### TO DO:
Would you show every line from the records that holds "computer"?

Dataset entries:
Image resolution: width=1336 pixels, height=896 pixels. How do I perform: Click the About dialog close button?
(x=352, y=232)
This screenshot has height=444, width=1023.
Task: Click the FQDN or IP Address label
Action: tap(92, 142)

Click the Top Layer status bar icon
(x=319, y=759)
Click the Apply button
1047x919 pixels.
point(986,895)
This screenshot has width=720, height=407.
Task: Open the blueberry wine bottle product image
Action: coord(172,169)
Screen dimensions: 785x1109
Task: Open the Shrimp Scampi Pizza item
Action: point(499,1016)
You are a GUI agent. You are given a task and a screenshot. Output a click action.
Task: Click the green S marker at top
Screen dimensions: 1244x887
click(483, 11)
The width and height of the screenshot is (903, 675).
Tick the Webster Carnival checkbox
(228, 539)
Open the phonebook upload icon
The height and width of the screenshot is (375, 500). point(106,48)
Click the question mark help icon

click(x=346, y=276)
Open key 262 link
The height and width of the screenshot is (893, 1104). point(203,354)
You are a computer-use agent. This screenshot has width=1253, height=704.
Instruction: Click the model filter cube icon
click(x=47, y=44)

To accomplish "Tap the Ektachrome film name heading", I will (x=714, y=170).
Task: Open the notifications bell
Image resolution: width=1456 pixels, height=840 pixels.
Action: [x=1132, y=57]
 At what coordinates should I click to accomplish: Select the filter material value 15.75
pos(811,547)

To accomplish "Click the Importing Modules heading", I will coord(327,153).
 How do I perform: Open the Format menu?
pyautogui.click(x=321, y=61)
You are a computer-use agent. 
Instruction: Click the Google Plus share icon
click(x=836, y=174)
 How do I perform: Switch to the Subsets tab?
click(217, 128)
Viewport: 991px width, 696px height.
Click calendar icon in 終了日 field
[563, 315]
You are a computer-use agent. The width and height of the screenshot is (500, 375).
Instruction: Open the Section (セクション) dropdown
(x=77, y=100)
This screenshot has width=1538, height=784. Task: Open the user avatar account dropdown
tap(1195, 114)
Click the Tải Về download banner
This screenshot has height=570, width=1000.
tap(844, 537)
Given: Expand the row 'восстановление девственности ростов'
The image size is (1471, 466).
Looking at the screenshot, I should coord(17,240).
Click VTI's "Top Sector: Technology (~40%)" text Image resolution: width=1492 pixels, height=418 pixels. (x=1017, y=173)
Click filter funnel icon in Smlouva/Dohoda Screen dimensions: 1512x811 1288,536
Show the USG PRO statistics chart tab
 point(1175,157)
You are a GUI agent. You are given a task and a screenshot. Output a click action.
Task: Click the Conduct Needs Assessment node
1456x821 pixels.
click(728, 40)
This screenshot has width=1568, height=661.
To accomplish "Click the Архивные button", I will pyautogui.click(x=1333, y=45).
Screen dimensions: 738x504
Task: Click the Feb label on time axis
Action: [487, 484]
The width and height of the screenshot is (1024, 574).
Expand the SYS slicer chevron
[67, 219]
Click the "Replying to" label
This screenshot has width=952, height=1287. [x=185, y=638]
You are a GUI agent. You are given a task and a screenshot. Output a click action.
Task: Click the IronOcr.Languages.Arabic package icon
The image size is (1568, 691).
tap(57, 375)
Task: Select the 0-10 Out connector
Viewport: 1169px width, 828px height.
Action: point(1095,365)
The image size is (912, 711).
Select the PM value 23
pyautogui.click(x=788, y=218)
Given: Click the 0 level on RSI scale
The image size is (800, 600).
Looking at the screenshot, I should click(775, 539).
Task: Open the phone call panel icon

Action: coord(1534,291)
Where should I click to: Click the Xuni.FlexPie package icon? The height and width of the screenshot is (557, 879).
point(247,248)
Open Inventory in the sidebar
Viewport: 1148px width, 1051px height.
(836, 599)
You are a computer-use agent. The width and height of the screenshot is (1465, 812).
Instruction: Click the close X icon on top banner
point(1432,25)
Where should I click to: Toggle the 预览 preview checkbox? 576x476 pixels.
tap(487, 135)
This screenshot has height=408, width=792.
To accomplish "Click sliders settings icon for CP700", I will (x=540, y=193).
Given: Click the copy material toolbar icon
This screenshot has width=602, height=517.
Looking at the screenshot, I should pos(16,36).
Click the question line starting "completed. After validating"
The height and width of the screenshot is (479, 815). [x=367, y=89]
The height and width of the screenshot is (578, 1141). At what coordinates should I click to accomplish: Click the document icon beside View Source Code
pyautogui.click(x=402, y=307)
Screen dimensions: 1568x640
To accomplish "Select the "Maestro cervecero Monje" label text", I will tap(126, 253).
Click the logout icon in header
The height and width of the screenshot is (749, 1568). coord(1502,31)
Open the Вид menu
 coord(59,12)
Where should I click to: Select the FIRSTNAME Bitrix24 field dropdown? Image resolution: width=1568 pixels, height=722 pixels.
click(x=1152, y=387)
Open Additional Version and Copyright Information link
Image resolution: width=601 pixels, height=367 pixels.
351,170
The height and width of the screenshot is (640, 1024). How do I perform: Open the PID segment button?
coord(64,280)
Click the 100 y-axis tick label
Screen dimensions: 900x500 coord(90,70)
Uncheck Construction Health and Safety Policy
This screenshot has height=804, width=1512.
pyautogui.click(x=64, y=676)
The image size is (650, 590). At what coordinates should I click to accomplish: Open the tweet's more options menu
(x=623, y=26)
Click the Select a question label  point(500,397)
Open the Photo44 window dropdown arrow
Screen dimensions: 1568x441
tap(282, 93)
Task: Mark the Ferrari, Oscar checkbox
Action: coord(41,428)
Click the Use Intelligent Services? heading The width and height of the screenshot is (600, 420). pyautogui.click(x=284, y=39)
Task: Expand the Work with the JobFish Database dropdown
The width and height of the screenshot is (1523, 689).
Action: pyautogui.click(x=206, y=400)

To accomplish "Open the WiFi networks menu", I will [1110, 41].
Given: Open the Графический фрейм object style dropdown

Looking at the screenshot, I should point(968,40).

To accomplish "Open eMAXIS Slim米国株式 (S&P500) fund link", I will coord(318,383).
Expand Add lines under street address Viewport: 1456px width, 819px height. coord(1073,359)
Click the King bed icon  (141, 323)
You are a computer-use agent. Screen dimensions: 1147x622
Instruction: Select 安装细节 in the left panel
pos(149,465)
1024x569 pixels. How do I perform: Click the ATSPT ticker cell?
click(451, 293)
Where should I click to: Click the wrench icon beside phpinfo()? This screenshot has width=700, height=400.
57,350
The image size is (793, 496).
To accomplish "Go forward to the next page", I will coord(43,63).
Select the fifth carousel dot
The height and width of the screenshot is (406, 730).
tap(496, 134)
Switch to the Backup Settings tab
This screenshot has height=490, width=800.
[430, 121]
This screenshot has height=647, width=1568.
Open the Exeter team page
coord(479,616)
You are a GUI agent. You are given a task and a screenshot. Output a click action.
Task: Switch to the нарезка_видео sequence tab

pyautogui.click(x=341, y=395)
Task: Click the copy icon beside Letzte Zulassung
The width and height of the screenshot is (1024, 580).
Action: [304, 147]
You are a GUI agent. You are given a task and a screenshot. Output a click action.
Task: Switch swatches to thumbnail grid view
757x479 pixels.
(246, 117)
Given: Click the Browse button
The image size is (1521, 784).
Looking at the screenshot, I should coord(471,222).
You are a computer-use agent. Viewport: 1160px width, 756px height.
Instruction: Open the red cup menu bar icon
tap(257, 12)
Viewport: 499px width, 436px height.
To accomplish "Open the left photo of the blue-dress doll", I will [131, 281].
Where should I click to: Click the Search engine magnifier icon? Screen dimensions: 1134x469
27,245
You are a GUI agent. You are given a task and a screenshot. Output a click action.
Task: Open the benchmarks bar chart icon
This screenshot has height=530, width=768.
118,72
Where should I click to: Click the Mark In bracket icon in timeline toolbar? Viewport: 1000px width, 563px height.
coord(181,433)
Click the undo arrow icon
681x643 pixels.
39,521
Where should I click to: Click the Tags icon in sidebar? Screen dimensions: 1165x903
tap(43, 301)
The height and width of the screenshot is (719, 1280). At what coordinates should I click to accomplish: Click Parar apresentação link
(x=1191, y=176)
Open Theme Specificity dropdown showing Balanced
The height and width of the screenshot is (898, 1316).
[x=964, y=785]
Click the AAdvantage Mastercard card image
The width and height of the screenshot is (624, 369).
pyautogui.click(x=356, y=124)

### WRITTEN ANSWER:
You are a computer-use agent. This screenshot has width=1253, height=704.
You are a computer-use agent. 
You are a computer-use agent. The width and height of the screenshot is (500, 375).
You are a computer-use agent. The width and height of the screenshot is (1465, 812).
You are a computer-use agent. Screen dimensions: 1147x622
You are a computer-use agent. Viewport: 1160px width, 756px height.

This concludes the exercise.